Community Inclusion is Changing the Field of Psychiatric Rehabilitation

 
8.27.15

The community mental health field has a long history of trying to meet the needs of people with serious mental health conditions and in trying to help them become active members of their community, whether it’s helping them find jobs, get educated, or the myriad ways in which we all try to have a personally satisfying and fulfilling life.

However, for a variety of reasons, the efforts have typically wound up in providing services within community mental health programs themselves. Workshop opportunities, computer classes, organized bus trips to social and recreational events, and other “in-house” treatments tend to result in a vicious circle, which ends up substituting within the mental health center the activities that everyone else engages in within the broader community.

But that is changing thanks to the efforts of literally hundreds, if not thousands, of committed people who are working to push psychiatric rehabilitation toward a more holistic community inclusion approach. National experts, such as Richard C. Baron, MA, Co-Director of Knowledge Translation Activities, Temple University Collaborative on Community Inclusion of Individuals with Psychiatric Disabilities are helping to train people at behavioral health centers in the fundamentals of community inclusion.

“Over the last twenty years a new philosophy has emerged,” Baron explains. “It might be called a ‘supports technology.’ If we provide the supports people need, they can stop building their lives around activities at a day program or community mental health center or psychiatric rehabilitation program, but rather use the supports of those agencies to live more like everyone else—which is how we define community inclusion.”

Baron worked around the country with numerous organizations like the Pioneer Center for Human Services in McHenry, IL. Just a few years ago, the Pioneer Center refocused its behavioral health efforts toward a community inclusion approach.

“Initially, we began by offering training for all of our staff,” explains Heidi Jenkins, the Community Inclusion Manager at Pioneer Center. “We asked: what does community inclusion look like and how are we going to change all our services in order to meet that philosophy? Even for our therapists who aren’t in the community but here in the building, we wanted to work with them to change their treatment models and treatment plans in order to reflect what the clients really want and get them out into the community.”

Temple University helped the Pioneer Center in other ways as well. “We started using Temple University’s Community Participation Measure as a survey tool with all clients in behavioral mental health programs,” Jenkins says. “That is a guiding plan we use with all of our clients to reach our community inclusion goals, in order for our clients to get where they need to be.”

In just a few years, the Pioneer Center has seen many dramatic turnarounds. “We have a client right now, a gentleman who’s been in our programs for a while,” Jenkins says. “He’s always had issues with depression and never allowed himself to develop himself further. After going through a few of our treatment programs he is now getting his GED. He is in his 50s, and he was apprehensive at first, and he’s had this amazing turnaround. He realizes that he deserves to be in the community. Right now he’s taking tutoring classes at the library and our local community college. Our community inclusion staff continues to support him as he takes tests and moves on.”

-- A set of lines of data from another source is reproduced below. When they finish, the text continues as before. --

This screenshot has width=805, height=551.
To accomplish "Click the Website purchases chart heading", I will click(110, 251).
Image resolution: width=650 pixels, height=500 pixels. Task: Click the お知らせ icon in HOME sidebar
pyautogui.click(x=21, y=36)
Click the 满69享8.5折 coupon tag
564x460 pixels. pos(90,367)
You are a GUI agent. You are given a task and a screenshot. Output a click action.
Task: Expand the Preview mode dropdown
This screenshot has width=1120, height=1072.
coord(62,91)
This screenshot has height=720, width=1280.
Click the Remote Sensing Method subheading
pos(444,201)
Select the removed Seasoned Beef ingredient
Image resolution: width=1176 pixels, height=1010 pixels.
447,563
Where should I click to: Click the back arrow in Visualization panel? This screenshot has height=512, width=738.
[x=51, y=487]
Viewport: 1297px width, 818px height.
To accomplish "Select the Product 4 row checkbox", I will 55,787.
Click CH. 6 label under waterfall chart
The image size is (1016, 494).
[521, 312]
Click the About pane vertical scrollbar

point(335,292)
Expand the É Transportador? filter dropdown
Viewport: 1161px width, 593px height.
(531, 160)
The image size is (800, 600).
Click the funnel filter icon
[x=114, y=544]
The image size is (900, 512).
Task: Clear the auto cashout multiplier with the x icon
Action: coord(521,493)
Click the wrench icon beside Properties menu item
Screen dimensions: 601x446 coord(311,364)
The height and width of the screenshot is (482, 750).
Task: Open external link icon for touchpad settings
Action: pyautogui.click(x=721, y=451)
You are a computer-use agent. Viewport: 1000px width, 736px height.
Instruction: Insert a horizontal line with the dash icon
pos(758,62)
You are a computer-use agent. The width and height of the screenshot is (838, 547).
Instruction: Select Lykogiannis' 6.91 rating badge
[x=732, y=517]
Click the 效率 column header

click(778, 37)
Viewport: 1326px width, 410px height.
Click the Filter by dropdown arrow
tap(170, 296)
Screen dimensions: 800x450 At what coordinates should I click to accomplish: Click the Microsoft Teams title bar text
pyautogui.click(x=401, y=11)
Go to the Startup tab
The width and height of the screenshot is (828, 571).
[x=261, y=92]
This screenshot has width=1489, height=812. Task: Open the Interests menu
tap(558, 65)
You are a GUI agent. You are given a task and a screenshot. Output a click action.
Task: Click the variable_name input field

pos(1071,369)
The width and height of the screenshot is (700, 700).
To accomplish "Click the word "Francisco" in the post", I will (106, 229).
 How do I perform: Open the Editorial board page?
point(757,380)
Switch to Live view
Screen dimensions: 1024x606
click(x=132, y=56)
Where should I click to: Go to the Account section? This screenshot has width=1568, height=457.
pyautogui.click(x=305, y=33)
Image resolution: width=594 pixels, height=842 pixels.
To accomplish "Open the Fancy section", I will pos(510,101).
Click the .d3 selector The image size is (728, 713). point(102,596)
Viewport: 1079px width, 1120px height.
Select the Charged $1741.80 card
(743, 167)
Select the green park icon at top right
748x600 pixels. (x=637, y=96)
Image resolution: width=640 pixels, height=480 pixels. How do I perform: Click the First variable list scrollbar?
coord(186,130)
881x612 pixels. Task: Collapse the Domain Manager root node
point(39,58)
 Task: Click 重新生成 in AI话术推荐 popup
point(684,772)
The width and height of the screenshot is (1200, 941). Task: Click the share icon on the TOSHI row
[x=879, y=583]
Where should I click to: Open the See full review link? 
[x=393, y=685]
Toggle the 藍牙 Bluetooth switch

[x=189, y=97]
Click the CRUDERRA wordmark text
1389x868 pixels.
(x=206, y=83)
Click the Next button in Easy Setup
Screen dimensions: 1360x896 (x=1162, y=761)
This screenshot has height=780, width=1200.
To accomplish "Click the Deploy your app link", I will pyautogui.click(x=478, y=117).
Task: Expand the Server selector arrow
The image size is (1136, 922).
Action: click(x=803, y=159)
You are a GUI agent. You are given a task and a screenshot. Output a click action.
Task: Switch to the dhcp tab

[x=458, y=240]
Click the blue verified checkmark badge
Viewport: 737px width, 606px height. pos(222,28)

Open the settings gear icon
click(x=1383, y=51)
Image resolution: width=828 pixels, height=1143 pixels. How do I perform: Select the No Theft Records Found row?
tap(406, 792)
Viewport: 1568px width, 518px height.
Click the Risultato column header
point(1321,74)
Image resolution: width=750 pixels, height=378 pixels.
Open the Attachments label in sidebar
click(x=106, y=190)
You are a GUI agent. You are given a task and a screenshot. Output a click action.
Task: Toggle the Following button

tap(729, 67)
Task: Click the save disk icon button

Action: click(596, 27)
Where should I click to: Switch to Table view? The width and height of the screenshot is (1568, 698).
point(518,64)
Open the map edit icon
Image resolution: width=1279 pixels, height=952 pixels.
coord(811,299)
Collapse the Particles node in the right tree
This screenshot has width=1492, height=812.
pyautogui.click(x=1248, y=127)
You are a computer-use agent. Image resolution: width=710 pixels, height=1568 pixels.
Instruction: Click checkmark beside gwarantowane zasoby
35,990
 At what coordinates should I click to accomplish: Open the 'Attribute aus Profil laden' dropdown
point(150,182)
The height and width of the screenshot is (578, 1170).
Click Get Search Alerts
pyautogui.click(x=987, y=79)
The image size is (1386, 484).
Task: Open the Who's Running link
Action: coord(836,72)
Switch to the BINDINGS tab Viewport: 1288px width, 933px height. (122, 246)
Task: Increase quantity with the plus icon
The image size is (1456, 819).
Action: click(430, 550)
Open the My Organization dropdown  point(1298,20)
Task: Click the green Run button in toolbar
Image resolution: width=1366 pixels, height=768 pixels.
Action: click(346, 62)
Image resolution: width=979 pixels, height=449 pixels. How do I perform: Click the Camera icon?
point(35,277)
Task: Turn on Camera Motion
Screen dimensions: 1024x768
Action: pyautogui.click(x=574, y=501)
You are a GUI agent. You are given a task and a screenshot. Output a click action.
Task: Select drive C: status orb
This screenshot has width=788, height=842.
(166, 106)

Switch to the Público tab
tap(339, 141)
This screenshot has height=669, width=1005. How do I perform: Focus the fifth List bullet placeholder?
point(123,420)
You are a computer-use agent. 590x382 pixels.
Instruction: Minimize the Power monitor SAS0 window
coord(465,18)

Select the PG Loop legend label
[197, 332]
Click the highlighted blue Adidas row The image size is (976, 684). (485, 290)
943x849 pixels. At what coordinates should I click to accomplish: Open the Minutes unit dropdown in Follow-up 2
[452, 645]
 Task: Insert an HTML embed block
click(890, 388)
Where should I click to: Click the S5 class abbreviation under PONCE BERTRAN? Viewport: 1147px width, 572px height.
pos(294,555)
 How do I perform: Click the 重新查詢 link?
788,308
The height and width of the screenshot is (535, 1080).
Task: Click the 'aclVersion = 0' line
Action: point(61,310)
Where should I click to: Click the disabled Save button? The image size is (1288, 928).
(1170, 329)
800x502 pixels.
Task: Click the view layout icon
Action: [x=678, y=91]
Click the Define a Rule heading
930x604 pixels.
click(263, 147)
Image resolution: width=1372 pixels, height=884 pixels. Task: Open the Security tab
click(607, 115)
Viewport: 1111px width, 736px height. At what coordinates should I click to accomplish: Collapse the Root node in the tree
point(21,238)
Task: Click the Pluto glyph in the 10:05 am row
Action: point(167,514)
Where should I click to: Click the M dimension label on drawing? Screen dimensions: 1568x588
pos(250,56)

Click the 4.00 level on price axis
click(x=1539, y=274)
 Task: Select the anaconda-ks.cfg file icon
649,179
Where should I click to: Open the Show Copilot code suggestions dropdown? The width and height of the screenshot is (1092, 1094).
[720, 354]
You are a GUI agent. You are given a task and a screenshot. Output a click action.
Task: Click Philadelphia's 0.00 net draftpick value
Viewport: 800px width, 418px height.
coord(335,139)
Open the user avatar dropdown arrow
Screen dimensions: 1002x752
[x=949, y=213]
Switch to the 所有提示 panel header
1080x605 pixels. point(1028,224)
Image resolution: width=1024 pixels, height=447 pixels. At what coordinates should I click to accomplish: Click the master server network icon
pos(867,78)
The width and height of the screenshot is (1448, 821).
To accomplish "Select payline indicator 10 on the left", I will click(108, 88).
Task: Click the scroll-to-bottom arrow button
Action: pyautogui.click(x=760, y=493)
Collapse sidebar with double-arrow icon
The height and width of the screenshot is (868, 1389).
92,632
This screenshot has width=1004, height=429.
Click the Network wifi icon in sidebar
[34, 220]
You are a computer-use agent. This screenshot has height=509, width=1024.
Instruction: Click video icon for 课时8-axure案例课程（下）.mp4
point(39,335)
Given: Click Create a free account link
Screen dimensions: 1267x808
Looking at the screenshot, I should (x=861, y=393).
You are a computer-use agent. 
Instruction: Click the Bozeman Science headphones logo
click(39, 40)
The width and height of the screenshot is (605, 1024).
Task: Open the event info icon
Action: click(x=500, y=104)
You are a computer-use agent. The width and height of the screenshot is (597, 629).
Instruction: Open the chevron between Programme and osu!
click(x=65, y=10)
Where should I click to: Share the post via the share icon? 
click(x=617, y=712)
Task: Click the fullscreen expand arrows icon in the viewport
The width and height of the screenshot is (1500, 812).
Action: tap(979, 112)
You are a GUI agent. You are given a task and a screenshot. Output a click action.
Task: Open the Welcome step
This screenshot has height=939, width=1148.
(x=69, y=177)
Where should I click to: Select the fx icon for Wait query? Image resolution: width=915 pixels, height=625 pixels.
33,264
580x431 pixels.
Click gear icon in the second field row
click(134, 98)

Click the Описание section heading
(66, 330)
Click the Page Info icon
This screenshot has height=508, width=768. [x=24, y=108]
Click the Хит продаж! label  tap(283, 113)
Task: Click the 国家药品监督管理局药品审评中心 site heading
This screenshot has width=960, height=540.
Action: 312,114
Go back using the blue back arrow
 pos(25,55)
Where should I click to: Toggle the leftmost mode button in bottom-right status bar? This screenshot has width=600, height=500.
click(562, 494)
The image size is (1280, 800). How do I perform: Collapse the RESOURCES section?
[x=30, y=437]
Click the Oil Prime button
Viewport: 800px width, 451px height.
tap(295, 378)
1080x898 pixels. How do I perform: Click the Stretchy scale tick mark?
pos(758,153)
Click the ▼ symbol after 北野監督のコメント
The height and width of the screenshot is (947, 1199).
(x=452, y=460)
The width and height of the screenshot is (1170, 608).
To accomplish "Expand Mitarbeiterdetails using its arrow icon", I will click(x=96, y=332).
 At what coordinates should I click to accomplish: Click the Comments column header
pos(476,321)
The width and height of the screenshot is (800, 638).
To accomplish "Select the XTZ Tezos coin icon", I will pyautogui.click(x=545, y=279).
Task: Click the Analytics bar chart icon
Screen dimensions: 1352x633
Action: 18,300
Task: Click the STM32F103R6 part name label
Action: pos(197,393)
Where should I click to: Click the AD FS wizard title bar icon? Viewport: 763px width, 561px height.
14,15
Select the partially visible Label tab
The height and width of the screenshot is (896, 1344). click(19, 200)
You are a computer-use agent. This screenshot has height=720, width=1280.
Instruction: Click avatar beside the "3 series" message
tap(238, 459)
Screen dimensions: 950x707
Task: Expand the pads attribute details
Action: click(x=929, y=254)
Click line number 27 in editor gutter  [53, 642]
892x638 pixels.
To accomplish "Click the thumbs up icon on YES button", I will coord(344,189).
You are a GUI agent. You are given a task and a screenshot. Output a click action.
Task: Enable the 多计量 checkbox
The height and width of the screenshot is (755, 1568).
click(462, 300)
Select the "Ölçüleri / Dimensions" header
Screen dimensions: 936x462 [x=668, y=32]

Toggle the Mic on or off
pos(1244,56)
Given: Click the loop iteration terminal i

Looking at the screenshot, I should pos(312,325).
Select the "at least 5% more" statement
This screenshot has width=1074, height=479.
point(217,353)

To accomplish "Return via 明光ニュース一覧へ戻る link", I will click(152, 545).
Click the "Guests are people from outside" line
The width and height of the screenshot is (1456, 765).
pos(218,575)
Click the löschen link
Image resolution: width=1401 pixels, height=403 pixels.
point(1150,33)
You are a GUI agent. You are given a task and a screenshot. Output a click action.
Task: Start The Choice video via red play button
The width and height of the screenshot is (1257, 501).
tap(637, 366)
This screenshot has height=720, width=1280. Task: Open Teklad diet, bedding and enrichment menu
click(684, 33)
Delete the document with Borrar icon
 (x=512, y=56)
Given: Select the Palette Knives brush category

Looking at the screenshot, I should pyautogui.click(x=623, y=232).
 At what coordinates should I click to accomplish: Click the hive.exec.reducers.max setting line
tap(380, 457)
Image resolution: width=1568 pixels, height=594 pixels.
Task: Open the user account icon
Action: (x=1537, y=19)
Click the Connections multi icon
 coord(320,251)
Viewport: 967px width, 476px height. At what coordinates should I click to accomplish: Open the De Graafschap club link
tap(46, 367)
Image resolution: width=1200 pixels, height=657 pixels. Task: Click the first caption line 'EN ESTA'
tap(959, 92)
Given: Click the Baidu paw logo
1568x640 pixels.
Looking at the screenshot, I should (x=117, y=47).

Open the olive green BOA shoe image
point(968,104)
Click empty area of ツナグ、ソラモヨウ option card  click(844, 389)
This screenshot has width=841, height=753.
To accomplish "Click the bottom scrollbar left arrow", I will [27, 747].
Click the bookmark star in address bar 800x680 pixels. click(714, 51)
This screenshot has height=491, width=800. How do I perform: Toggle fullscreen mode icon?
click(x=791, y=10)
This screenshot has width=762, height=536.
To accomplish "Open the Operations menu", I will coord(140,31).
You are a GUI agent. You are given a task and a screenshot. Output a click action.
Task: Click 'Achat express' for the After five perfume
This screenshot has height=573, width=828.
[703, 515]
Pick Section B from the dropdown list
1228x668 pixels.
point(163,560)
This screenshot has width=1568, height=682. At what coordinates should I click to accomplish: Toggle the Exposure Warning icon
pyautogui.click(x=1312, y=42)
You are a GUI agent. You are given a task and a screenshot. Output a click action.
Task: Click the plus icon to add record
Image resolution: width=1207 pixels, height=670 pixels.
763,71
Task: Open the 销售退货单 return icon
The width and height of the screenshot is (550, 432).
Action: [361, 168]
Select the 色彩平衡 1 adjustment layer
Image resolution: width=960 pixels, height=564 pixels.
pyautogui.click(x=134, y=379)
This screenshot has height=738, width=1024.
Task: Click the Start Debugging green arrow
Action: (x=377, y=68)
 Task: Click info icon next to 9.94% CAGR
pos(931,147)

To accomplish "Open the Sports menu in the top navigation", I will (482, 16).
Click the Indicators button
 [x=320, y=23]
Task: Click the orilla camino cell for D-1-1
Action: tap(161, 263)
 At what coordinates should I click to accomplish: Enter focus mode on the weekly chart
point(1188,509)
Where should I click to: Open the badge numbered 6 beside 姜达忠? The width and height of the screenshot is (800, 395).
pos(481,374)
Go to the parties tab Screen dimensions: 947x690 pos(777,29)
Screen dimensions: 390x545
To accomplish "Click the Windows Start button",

Jenkins is excited about the opportunities that a community inclusion approach can give the people Pioneer Center supports. “When they come to Pioneer Center, they don’t realize that we can help them go to college, that we can really help them do that,” she says. “They notice that we see them as a whole person, not just someone with a mental illness, but someone with needs and skills and strengths. That makes a huge difference.”

The DirectCourse/College of Recovery and Community Inclusion curriculum is designed to help organizations like Pioneer Center transform the service delivery system. Working in collaboration with Temple University, CRCI offers a web-based curriculum founded onthe principles of community inclusion and featuring coursework that help organizations streamline its continuing education that shapes the knowledge, skills and attitudes necessary for the direct service workforce to do this essential work.